The CRACKLE-2 study examined clinical characteristics of 3 CRE subsets in the US.

Carbapenem-resistant Enterobacteriaceae (CRE) are difficult to treat and have become a global threat to public health. In December 2019 CRE were featured in the US Centers for Disease Control and Prevention (CDC) “Biggest Threats” report on antibiotic resistance.

The investigators behind CRACKLE-2 study results published in The Lancet Infectious Diseases have described the clinical characteristics of CDC-defined CRE in the United States. They found that CDC-defined CRE represent a myriad of bacteria whose spread may not respond to efforts focused solely on carbapenemase-producing Enterobacteriaceae.

The CDC initially defined CRE by non-susceptibility to imipenem, meropenem, or doripenem and resistance to extended spectrum cephalosporins in 2012. The definition was updated in 2015 to include in-vitro resistance to one more carbapenems, with the cephalosporin resistance requirement removed.

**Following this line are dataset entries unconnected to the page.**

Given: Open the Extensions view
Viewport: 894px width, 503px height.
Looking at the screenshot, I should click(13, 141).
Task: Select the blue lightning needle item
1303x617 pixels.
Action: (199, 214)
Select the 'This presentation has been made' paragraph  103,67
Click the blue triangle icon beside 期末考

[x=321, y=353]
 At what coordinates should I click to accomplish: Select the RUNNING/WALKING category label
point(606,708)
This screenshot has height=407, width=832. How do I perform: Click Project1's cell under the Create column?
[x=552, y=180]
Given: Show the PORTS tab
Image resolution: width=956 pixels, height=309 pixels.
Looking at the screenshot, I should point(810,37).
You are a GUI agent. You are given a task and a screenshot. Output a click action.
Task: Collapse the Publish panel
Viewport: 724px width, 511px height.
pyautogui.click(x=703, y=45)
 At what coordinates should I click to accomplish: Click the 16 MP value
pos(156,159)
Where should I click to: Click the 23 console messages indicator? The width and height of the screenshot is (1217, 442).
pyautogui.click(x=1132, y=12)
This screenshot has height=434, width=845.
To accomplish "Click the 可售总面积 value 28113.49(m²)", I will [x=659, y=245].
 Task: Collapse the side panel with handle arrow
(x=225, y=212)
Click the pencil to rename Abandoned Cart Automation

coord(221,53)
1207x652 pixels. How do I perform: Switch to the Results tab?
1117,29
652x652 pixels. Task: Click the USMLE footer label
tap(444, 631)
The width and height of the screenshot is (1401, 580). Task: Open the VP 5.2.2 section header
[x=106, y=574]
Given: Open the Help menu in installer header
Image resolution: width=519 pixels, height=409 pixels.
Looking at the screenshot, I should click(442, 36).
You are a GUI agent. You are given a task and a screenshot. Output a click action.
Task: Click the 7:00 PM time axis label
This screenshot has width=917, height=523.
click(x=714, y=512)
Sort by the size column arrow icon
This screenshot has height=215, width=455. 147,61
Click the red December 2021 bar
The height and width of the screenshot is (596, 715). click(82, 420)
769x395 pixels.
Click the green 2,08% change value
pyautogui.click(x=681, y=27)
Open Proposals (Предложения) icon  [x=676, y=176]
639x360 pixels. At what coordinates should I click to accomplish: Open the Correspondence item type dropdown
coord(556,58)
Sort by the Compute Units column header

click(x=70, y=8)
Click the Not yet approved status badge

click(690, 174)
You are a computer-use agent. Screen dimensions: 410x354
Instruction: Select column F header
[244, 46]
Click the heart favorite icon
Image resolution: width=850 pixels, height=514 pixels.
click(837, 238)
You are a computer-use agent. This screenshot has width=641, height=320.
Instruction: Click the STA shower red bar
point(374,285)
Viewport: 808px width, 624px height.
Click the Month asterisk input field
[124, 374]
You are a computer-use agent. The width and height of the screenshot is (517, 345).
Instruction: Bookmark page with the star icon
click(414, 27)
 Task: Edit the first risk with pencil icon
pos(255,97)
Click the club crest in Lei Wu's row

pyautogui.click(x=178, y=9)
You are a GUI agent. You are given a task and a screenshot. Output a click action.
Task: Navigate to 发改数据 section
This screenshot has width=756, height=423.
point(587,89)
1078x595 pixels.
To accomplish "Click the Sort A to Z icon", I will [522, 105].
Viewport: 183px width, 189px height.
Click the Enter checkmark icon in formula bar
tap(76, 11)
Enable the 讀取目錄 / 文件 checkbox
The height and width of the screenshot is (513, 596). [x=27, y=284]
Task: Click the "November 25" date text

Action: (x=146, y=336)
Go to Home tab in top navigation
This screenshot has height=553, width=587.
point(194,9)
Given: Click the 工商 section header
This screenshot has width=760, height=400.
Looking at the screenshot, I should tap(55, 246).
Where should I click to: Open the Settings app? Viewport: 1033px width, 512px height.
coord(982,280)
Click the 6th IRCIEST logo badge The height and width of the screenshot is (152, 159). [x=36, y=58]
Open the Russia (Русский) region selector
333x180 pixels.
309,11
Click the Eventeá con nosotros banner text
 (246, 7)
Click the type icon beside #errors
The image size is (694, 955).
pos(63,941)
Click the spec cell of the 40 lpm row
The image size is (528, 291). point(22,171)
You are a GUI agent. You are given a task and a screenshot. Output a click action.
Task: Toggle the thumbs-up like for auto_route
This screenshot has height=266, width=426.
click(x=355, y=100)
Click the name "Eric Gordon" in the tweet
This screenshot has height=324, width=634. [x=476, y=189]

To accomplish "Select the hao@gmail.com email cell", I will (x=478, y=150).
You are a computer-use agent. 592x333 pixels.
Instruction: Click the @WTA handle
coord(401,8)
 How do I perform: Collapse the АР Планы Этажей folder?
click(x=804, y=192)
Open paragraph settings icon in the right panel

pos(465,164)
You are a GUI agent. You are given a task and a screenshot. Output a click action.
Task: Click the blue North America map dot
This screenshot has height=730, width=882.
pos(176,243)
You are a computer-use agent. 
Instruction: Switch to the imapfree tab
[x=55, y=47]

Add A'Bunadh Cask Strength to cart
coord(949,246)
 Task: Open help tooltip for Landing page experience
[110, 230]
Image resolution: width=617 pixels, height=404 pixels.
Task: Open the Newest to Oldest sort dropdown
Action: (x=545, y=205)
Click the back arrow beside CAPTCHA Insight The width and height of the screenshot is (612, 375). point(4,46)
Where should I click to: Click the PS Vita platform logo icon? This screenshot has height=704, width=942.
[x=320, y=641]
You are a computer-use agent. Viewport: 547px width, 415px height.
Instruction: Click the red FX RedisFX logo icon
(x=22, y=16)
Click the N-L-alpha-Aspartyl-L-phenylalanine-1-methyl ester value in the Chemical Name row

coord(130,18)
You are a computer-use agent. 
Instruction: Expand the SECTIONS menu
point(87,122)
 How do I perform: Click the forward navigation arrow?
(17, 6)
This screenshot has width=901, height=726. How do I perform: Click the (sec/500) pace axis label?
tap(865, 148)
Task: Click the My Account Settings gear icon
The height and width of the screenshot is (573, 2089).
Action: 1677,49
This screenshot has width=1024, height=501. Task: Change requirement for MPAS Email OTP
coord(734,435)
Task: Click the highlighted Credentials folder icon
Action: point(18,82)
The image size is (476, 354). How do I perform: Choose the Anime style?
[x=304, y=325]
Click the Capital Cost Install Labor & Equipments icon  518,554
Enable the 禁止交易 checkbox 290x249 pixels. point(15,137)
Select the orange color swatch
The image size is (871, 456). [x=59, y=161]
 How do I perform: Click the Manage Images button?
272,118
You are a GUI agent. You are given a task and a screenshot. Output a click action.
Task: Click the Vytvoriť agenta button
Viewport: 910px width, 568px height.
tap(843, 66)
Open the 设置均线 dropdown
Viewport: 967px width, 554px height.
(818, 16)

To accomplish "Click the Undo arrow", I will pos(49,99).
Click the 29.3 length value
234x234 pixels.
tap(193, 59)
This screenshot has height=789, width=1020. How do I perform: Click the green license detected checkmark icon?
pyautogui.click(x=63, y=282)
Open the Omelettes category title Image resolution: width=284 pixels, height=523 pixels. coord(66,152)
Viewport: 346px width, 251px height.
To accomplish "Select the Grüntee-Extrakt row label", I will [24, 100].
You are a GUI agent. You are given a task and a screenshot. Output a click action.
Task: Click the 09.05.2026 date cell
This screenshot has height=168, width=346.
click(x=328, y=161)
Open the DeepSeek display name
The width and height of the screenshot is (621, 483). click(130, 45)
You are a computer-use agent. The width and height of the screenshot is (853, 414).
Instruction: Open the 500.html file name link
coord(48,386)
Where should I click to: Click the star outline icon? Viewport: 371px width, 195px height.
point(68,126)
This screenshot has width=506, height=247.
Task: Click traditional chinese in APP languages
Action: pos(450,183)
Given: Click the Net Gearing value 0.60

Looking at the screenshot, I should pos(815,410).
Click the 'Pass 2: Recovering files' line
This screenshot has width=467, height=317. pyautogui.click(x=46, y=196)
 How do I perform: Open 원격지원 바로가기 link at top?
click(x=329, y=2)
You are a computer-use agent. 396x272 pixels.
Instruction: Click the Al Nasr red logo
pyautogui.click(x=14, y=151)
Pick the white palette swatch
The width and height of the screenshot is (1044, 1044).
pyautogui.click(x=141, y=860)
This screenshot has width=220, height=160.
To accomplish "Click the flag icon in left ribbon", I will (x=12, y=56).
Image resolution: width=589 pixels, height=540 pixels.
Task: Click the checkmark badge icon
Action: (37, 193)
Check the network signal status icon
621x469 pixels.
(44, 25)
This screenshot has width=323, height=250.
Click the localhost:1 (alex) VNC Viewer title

Information was gathered as part of CRACKLE-2, a prospective, multicenter, cohort study concerning CREs in the United States. The study population included patients from 49 US hospitals with clinical cultures positive for CDC-defined CRE from April 30, 2016 through August 31, 2017.

The study team assessed cases with a desirability of outcome ranking (DOOR) at 30 days after index culture. CDC-defined CRE were broken into 3 subset categories: carbapenemase-producing, non-carbapenemase-producing, and unconfirmed CRE.

Unconfirmed CREs were pathogens reported as CRE but found susceptible to carbapenems in 2 central laboratories. The need for this category was itself a major finding of the study, as these made up 22% of isolates.

"We were fully expecting to see carbapenemase-producing CRE and non-carbapenemase-producing CRE. What we had not expected was that there would be a significant subset of CRE that when we brought them back to our research labs would not be resistant to carbapenems at all in that setting," investigator David van Duin, MD, PhD, Associate Professor of Medicine at the UNC School of Medicine, told Contagion®.

A total of 1040 patients with unique isolates were included in the analysis, 449 with infection and 591 with colonization. CRE admission was 57 per 100,000 admissions (95% Confidence interval [CI] 45-71).

Carbapenemase-producing CRE made up 618 of 1040 isolates, or 59%. Non-carbapenemase-producing CRE made up 194 isolates (19%). The unconfirmed CRE constituted 228 (22%) of the isolates.

The most common carbapenemase-producing CRE was clonal group 258 Klebsiella pneumoniae. K pneumoniae belonging to clonal group 307 appeared to be increasing in prevalence.

Interestingly, DOOR outcomes were not significantly different between the 3 subsets. At 30 days, 107 (24%, 95% CI 20—28) patients with infection had died. At 90 days, mortality was 137 (31%, 95% CI 26–35).

“CPE [carbapenemase-producing Enterobacteriaceae] are generally considered of the greatest epidemiological interest for their association with poor outcomes and ability to spread rapidly throughout health-care systems. However, in this cohort, 41% of isolates that met CDC guidelines did not carry carbapenemase genes, and 22% were not carbapenem resistant upon centralized laboratory retesting,” study authors wrote.

It is noteworthy that DOOR outcomes were similar between groups. The authors suggest that CDC criteria may identify patients who are at high risk of mortality and readmission regardless of the underlying mechanism of carbapenem resistance.

"While the CDC definition is quite broad and includes this very heterogeneous group of organisms, it does seem to accurately identify those bacteria that

result in a high risk for poor outcomes," van Duin said.